*THE TASK:*
Please give back, word for word, only the lines starting at the one containing "Open the Graphics section heading" and ending at the one containing "Given: Click the 'snow" within the material below.

::::::::

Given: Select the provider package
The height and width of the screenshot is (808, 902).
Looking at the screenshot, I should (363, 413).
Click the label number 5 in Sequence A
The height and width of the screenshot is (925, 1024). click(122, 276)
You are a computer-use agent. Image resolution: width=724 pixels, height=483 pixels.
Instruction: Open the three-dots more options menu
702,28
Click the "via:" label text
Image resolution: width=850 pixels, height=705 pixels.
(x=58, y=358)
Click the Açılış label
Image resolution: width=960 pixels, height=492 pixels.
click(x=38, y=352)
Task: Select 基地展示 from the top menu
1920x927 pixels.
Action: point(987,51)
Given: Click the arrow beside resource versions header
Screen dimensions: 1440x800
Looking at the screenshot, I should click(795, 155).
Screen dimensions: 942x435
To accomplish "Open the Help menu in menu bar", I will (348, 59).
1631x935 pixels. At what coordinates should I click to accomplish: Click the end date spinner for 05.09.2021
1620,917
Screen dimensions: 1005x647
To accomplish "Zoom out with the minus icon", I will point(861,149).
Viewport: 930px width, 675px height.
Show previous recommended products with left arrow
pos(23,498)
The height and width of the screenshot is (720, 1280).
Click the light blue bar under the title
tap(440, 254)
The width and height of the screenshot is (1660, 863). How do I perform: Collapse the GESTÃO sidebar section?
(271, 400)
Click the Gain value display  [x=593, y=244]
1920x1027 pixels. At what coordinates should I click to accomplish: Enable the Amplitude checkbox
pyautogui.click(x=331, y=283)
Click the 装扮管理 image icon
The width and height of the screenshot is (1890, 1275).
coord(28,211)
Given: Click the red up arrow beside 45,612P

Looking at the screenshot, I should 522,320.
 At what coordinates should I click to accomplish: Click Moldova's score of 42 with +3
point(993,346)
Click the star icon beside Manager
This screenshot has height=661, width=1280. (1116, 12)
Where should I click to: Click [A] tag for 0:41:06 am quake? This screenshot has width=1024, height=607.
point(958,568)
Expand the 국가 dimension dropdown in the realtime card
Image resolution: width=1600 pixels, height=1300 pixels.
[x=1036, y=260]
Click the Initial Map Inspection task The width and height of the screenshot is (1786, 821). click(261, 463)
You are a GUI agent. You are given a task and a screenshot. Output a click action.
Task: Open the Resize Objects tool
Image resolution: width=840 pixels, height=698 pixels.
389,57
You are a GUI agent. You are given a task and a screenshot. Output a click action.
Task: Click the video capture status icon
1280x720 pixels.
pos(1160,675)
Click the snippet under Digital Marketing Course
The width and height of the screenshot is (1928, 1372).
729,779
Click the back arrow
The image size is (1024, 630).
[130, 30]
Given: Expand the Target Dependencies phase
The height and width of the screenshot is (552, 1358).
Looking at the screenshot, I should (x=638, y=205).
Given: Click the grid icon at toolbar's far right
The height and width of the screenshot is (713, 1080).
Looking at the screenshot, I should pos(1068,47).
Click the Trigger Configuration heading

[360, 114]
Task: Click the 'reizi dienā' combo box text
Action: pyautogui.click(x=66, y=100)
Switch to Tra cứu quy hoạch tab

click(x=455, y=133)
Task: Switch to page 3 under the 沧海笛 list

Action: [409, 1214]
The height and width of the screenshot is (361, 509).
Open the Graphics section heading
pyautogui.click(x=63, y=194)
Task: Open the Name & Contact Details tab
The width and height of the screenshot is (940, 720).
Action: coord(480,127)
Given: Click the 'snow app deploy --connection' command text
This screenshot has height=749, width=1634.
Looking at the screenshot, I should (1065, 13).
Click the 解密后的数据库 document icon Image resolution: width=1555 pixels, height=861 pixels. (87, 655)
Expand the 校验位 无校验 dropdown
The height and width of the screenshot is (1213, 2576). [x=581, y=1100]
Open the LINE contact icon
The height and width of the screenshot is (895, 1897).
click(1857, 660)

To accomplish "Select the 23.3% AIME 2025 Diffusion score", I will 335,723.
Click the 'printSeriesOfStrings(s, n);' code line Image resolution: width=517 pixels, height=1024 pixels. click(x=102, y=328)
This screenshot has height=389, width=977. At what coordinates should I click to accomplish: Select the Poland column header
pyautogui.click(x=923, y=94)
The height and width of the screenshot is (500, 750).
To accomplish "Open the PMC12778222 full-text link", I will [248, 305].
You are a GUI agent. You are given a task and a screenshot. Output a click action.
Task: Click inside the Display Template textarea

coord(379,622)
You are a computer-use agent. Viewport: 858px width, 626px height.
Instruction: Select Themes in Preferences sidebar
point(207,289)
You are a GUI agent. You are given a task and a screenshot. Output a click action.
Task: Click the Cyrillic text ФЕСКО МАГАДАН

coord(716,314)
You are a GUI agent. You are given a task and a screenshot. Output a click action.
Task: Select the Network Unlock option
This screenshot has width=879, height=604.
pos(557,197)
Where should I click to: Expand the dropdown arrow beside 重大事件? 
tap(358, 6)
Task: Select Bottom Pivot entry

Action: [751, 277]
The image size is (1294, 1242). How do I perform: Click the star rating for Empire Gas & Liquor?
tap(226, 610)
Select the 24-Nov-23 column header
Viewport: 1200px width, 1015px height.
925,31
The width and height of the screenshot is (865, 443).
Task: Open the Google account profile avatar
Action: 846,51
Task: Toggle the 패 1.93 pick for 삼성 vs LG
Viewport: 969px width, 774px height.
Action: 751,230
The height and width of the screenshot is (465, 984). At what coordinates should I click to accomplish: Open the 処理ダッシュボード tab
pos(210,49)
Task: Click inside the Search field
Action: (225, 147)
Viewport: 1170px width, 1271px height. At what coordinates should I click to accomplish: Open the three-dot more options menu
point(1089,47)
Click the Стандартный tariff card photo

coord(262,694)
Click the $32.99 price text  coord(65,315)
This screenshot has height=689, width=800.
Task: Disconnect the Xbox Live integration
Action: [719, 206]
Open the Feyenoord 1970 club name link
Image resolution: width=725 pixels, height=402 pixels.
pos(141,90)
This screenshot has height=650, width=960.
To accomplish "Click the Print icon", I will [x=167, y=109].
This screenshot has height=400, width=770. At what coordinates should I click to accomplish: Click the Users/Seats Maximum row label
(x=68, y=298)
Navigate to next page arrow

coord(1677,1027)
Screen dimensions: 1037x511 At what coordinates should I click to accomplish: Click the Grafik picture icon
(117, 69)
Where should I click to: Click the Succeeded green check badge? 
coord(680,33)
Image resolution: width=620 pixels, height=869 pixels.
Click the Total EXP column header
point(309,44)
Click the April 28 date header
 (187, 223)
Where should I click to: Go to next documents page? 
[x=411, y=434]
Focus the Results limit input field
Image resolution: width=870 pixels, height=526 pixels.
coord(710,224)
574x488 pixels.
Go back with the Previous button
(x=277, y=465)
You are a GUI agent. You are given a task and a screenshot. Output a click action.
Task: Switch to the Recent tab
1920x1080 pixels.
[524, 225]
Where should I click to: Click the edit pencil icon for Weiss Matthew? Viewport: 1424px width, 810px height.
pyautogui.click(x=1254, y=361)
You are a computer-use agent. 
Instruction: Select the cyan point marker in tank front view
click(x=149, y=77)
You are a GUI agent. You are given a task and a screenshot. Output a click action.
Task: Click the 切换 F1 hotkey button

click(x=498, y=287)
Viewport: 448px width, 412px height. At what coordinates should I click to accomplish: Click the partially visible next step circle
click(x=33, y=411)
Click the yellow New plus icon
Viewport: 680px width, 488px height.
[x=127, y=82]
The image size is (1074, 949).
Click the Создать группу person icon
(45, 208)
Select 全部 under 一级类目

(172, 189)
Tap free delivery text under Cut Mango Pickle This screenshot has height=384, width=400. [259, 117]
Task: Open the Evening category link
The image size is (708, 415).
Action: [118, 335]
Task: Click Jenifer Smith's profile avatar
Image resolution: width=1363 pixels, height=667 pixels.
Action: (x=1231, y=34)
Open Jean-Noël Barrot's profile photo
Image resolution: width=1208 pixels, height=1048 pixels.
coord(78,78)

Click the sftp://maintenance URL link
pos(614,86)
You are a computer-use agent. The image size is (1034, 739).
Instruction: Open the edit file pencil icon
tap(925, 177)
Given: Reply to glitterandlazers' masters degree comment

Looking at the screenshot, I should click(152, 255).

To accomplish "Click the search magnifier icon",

::::::::

*RESULT OF THIS EXERCISE:*
Open the Graphics section heading
pyautogui.click(x=63, y=194)
Task: Open the Name & Contact Details tab
The width and height of the screenshot is (940, 720).
Action: coord(480,127)
Given: Click the 'snow app deploy --connection' command text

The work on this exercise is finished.